El Castillo de Egeskov se ha convertido en el escenario de una de las citas más destacadas de los últimos tiempos. Ellas, ataviadas con elegantes vestidos, y ellos, impecables de chaqué, han sabido cumplir a la perfección con la estricta etiqueta de los enlaces de la alta sociedad. Frente a este despliegue de alta costura se encontraba el conde Nicolás de Dinamarca, luciendo cruzada sobre el pecho la prestigiosa orden que le otorgó el rey Federico X tras su ascenso al trono; un reconocimiento que llegó tiempo después de que Margarita II lo despojara de su título de príncipe. Y aunque el propio Nicolás habló abiertamente de esta situación en su momento, todo ha quedado atrás para situarse hoy como uno de los invitados estrella de la que ya se perfila como la boda del año.
Este sábado, Dinamarca se consolidó como uno de los enclaves de referencia, pues la elegancia cobró vida en el Castillo de Egeskov, donde la reina Mary logró hacerse con el protagonismo absoluto de la jornada. La soberana deslumbró con un atuendo en tonos claros que combinó con la tiara más discreta del joyero real: una pieza adquirida en 2016 en subasta por un coste de 4.000 euros. Aunque la presencia de Federico X y la reina danesa estaba más que confirmada, no ocurría lo mismo con la del conde de Monpezat, quien acudió de la mano de su novia, Benedikte Thoustrup, convirtiendo su llegada en una grata sorpresa. El enlace entre Gregers Carl Preben Ahlefeldt-Laurvig-Bille, ahijado del monarca, y Cecilie Juhl ha supuesto un auténtico despliegue de elegancia, sofisticación y tradición, en el que la vestimenta del hijo del príncipe Joaquín logró acaparar todas las miradas por su gran significado dinástico.

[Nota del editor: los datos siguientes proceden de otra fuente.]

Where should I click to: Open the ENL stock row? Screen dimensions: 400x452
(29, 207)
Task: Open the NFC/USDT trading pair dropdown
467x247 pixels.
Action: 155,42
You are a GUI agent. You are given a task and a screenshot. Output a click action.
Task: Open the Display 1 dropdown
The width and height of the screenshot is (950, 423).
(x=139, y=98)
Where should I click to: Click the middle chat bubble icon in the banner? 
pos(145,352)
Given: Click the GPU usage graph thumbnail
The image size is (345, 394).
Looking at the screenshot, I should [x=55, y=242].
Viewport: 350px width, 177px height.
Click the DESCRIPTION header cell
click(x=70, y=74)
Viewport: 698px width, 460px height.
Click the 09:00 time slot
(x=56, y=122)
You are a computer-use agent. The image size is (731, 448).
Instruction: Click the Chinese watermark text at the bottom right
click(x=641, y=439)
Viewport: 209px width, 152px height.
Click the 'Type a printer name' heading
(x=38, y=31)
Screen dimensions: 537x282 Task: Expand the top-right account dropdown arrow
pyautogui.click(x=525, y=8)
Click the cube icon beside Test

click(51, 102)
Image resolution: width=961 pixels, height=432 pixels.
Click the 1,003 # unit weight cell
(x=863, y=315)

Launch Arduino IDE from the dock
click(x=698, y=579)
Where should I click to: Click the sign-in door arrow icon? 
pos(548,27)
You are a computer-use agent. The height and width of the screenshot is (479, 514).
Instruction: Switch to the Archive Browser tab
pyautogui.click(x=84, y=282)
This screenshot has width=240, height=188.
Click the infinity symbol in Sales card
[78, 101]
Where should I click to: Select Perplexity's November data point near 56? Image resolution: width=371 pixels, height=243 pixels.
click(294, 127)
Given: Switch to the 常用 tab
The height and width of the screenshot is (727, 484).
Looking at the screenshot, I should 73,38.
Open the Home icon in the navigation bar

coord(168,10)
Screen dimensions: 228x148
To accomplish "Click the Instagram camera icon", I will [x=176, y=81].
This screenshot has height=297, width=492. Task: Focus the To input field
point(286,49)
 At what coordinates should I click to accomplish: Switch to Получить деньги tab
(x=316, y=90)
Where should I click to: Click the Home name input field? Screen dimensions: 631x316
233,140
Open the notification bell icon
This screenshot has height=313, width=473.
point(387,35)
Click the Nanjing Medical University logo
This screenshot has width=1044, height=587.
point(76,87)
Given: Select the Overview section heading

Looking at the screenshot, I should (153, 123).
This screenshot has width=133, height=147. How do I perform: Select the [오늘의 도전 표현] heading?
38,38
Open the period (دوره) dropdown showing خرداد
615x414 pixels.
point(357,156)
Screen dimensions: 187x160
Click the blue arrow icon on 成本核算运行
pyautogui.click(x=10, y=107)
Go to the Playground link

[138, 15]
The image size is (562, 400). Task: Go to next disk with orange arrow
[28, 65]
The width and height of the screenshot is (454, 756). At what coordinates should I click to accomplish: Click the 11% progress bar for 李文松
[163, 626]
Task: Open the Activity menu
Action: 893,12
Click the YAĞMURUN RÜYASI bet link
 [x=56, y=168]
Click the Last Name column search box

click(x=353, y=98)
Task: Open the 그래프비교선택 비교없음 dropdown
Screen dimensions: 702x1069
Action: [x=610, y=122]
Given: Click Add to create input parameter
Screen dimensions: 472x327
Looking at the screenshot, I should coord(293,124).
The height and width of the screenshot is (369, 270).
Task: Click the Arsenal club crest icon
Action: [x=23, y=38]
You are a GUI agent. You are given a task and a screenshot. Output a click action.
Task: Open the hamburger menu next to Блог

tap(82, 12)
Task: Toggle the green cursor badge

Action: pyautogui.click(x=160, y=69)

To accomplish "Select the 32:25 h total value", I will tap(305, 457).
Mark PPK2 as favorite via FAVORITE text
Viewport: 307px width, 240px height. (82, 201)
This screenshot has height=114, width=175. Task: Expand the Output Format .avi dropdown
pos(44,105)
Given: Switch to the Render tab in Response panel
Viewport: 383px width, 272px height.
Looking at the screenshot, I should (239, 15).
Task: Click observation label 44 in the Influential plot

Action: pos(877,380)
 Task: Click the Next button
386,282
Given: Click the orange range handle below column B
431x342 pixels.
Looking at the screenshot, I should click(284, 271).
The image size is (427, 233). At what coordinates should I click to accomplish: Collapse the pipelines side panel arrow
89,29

Al ritmo de All You Need Is Love —Todo lo que necesitas es amor— de los Beatles, el conde de Dinamarca ha compartido su álbum más destacado de la jornada. Ataviado con un frac de gala, el hijo del príncipe Joaquín ha acaparado todo el protagonismo, no solo por la elegancia del conjunto compuesto por chaqueta, camisa, pantalón y un distinguido chaleco, sino por las valiosas insignias que lucía. El nieto de Margarita II ha exhibido una de las distinciones más importantes del país, cruzando sobre su torso la emblemática banda roja y blanca Danneborg de la que pende la Gran Cruz de la Orden de Dannebrog. Fue el pasado mes de mayo cuando su tío, el rey Federico X, lo condecoró junto a su hermano el conde Félix en una ceremonia privada en el Palacio de Amalienborg, reconociendo así el papel de los dos hermanos tras haber sido despojados de sus títulos de príncipes por decisión de su abuela. Y es que, el nieto de la reina Margarita II ha orientado su vida hacia el ámbito empresarial gracias a su formación académica. Hace dos años finalizó sus estudios de Máster en Ciencias en Economía y Administración de Empresas, con especialización en Gestión de Ventas, una preparación que le ha permitido compaginar su vida profesional con el modelaje.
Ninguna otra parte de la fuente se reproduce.